**Problem description**: Keep only the lines of the material below that contain the word "agent". Copy those lines.
===============
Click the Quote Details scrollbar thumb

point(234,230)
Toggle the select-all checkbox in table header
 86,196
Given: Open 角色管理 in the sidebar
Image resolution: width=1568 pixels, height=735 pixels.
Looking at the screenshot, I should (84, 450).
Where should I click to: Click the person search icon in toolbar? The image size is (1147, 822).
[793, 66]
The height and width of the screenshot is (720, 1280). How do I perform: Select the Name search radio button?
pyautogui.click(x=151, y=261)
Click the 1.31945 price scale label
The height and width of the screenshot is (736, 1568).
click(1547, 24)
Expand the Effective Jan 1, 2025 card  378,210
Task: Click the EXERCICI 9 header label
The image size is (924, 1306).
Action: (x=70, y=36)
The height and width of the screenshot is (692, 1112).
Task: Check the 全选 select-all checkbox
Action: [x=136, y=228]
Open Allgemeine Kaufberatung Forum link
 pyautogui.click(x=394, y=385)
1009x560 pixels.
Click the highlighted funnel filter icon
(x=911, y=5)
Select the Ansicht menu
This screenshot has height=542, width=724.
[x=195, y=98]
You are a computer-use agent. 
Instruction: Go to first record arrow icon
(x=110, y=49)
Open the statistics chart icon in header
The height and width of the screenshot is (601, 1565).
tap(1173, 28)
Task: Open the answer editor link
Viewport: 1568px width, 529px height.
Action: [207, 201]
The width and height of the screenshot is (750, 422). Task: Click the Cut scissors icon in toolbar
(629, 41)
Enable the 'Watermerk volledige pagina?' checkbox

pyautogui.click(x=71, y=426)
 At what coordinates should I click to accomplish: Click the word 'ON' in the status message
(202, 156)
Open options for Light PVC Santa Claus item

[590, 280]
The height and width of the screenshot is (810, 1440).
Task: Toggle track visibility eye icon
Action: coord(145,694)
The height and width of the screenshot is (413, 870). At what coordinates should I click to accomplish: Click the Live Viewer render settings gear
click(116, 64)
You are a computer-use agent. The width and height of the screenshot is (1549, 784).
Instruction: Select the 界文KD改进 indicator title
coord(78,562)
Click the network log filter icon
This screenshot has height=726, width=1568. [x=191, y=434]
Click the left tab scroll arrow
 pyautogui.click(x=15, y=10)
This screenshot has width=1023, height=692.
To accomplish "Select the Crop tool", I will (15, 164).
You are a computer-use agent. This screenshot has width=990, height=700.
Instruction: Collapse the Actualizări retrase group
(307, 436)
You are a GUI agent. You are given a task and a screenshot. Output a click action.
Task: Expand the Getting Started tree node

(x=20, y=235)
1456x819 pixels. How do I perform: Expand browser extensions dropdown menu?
===============
**Answer to the exercise**:
You are a computer-use agent. 
You are a computer-use agent. The width and height of the screenshot is (1549, 784).
You are a computer-use agent. This screenshot has width=990, height=700.
You are a GUI agent. You are given a task and a screenshot. Output a click action.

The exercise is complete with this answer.